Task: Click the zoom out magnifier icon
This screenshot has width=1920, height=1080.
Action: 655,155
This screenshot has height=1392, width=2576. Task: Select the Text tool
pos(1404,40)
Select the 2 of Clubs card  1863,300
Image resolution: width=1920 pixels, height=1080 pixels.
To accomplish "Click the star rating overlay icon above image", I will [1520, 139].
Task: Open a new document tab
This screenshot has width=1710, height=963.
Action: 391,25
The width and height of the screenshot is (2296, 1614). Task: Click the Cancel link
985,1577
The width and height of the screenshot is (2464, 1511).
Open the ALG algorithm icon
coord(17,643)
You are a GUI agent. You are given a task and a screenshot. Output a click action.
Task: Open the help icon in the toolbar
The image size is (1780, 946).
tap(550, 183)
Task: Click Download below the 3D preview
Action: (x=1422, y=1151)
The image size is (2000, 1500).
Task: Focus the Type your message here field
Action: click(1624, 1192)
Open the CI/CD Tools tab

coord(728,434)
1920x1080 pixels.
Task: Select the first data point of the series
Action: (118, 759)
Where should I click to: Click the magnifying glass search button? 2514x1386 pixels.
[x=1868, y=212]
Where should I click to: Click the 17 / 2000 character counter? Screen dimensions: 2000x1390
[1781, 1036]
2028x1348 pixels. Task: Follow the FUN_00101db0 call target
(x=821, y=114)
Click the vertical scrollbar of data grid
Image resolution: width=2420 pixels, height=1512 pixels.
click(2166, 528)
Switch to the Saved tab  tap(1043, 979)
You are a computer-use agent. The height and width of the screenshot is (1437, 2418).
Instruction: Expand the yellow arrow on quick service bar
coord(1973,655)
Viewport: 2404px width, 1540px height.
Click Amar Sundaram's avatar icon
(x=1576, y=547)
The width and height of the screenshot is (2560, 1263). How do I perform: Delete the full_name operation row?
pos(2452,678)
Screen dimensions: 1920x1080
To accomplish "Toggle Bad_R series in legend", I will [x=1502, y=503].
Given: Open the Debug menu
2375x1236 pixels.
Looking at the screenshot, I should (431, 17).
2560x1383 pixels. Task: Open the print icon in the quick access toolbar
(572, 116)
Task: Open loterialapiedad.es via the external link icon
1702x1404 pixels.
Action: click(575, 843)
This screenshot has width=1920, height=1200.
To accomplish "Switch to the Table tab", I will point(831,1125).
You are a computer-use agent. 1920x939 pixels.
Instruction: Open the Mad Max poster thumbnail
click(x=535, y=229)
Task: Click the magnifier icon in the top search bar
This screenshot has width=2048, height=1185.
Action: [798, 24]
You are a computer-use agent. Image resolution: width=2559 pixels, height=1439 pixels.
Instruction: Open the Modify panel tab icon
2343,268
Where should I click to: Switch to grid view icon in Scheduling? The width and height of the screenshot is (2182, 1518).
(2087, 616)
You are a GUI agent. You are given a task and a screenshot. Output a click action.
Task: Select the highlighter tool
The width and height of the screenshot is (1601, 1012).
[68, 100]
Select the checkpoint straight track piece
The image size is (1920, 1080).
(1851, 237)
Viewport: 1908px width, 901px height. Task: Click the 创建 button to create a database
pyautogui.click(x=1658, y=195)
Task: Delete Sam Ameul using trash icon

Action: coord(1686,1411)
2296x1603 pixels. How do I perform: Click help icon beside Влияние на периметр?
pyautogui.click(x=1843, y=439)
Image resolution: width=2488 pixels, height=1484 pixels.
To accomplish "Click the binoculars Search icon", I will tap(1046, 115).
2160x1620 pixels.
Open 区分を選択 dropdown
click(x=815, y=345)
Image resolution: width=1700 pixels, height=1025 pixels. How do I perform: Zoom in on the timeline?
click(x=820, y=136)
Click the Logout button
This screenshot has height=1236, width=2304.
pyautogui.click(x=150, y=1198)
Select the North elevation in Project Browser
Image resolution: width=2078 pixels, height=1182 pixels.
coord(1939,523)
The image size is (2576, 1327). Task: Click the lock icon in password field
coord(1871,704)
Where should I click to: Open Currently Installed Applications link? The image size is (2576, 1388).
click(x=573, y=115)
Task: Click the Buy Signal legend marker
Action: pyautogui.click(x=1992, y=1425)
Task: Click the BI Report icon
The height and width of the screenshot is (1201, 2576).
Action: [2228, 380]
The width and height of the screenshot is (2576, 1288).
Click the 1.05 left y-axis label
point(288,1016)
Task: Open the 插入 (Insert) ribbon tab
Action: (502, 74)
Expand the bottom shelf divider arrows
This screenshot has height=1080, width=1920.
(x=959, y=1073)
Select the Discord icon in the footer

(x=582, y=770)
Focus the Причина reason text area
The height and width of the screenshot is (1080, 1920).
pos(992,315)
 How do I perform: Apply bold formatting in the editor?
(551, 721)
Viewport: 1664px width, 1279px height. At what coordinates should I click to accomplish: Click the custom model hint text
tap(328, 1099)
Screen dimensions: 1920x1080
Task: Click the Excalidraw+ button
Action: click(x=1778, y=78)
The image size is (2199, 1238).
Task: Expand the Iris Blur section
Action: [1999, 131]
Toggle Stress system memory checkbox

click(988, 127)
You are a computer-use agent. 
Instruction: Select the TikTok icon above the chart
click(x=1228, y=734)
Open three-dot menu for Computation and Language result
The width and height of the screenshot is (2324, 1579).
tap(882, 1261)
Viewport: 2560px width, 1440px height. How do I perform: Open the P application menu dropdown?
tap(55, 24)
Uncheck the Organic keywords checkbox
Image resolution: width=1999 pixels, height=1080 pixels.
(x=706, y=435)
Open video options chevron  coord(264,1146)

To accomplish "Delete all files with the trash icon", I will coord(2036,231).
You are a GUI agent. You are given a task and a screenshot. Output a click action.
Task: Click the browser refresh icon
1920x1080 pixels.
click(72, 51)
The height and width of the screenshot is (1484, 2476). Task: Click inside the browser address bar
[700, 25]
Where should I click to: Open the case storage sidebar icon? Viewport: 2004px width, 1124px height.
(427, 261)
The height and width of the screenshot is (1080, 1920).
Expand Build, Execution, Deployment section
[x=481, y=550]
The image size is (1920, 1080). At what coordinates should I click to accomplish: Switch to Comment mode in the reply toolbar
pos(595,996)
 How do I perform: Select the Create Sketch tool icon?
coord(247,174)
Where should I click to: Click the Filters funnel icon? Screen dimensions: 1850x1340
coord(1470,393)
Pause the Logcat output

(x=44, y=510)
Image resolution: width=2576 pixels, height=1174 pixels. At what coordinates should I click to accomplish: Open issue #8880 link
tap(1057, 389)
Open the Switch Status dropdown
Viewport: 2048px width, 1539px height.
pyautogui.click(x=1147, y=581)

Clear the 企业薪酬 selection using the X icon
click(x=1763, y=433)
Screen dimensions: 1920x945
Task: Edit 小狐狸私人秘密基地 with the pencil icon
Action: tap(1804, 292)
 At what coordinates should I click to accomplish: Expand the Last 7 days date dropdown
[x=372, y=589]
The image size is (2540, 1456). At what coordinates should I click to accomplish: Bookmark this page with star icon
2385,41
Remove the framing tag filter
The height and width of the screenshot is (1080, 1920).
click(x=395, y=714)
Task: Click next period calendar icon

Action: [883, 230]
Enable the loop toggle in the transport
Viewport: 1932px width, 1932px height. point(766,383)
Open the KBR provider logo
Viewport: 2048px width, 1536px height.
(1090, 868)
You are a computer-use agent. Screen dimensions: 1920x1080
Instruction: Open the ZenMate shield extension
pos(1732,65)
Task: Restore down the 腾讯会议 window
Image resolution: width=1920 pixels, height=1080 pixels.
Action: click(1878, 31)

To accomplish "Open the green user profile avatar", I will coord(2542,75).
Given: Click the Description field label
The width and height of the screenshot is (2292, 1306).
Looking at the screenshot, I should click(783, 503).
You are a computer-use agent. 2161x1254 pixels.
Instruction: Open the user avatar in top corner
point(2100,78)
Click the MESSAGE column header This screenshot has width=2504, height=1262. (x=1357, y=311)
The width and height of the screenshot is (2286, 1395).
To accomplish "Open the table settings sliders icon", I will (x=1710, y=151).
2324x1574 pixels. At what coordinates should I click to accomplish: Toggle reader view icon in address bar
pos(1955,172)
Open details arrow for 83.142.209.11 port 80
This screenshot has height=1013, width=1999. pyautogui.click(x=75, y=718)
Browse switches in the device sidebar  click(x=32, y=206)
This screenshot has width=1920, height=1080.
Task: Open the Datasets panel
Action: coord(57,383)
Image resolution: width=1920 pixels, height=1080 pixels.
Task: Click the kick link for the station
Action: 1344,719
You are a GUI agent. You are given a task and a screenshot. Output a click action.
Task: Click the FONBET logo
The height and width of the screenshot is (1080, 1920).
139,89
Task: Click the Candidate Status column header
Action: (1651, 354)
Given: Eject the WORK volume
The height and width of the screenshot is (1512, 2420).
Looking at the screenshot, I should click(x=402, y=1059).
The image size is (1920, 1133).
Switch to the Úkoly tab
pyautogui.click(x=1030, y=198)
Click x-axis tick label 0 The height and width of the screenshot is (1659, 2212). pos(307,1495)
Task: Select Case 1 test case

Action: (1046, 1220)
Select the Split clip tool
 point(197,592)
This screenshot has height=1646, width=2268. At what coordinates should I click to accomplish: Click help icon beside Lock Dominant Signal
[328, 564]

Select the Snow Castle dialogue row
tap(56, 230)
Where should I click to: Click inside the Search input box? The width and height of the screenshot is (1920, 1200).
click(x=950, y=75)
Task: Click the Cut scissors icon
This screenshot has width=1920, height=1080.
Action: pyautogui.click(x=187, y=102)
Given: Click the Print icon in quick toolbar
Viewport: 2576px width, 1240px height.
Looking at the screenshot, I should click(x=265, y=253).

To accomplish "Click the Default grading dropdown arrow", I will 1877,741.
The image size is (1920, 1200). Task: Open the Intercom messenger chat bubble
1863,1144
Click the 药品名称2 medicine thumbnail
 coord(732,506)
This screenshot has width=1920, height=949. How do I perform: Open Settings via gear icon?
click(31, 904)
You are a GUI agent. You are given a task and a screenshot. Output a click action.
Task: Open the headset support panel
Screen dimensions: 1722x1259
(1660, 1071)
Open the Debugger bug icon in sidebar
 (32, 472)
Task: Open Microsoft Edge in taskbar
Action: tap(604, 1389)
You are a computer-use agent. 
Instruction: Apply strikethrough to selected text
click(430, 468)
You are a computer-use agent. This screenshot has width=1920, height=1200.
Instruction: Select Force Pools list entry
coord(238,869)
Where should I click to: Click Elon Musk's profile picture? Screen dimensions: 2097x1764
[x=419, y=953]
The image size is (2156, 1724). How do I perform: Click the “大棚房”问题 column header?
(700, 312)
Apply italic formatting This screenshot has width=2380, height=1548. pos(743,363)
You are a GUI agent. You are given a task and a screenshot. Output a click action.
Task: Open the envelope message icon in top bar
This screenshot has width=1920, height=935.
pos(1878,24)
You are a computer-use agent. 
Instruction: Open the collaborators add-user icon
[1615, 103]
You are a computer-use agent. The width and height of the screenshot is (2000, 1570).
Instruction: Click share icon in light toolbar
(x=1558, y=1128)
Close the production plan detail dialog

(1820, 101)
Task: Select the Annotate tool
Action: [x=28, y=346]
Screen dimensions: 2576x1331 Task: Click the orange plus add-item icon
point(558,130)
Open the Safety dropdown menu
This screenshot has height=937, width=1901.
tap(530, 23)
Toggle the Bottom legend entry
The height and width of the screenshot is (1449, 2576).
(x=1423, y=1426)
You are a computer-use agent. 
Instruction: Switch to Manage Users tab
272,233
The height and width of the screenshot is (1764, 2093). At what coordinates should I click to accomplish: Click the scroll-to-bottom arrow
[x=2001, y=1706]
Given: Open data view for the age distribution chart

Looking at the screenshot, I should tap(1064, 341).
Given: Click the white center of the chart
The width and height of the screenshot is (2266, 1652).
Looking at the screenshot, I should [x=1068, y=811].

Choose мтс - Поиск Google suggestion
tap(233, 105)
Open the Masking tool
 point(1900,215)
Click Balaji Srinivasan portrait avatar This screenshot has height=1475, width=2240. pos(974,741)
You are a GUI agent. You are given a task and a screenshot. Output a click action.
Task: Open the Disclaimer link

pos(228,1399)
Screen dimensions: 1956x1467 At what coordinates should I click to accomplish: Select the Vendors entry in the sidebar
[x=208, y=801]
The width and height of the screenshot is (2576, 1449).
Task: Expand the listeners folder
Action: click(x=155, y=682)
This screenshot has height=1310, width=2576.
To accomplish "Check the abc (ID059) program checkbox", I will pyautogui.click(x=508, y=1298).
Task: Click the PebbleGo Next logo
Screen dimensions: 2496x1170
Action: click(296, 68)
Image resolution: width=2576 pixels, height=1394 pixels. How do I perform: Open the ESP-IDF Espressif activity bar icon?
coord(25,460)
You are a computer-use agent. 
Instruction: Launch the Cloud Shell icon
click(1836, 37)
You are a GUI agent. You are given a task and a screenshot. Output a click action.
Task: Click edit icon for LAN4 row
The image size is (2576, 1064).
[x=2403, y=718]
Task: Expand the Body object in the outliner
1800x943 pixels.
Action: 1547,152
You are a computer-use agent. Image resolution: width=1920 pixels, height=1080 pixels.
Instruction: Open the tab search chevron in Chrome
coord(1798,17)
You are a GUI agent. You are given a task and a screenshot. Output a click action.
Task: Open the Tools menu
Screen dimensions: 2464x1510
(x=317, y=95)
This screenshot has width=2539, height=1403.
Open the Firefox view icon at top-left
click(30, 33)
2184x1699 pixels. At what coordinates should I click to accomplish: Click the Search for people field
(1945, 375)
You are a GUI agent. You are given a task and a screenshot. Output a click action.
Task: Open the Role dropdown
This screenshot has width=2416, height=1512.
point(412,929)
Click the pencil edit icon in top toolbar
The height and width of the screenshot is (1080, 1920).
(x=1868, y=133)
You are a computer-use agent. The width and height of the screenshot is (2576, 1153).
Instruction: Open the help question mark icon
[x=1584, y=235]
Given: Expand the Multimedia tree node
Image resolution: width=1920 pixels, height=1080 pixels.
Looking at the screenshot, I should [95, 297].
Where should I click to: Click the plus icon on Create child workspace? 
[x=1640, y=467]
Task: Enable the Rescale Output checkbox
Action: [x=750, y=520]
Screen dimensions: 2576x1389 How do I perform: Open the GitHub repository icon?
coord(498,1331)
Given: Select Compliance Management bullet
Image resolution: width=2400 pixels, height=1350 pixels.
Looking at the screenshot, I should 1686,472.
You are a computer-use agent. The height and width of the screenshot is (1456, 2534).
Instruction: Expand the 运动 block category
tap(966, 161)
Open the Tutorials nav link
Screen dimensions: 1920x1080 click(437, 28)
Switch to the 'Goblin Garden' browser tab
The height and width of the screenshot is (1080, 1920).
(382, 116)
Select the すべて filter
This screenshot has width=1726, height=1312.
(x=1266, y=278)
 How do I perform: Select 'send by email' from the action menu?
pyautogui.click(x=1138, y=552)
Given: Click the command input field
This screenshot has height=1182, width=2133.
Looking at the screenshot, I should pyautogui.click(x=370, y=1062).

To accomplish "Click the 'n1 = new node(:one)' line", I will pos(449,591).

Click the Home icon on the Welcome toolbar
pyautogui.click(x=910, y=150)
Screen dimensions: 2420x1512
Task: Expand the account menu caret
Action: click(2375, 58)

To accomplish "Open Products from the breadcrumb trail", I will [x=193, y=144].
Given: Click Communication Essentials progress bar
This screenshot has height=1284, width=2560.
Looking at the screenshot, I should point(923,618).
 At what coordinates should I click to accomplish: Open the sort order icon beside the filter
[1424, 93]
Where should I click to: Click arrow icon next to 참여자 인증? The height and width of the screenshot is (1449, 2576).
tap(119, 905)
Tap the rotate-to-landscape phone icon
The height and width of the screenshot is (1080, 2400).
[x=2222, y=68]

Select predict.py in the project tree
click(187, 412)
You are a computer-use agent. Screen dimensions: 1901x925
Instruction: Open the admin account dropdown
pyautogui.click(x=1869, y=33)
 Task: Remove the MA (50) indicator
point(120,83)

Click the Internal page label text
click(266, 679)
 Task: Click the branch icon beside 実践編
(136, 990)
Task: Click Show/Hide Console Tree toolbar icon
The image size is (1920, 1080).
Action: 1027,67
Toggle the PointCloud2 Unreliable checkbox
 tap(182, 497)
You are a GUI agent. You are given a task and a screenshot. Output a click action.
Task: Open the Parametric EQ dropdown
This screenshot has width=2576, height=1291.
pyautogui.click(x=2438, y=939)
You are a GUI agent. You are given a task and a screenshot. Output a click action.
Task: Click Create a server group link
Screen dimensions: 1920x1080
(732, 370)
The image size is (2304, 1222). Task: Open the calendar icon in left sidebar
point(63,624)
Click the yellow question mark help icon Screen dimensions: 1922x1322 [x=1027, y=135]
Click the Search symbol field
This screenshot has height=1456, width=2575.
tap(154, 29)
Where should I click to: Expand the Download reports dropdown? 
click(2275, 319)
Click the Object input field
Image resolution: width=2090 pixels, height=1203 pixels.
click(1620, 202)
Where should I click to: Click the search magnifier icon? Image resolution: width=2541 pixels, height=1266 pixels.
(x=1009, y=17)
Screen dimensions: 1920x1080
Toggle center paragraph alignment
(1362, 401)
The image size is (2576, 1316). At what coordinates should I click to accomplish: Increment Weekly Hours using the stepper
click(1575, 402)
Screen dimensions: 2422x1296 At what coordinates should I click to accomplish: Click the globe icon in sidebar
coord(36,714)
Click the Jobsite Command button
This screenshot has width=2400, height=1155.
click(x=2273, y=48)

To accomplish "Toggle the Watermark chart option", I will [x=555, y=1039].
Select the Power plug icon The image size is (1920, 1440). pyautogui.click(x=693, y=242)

### Work task
Within the material above, copy exactly the lines from the line that holds "Task: Expand the Body object in the outliner" up to and including the line that holds "This screenshot has width=2539, height=1403.".

### Result of this task
Task: Expand the Body object in the outliner
1800x943 pixels.
Action: 1547,152
You are a computer-use agent. Image resolution: width=1920 pixels, height=1080 pixels.
Instruction: Open the tab search chevron in Chrome
coord(1798,17)
You are a GUI agent. You are given a task and a screenshot. Output a click action.
Task: Open the Tools menu
Screen dimensions: 2464x1510
(x=317, y=95)
This screenshot has width=2539, height=1403.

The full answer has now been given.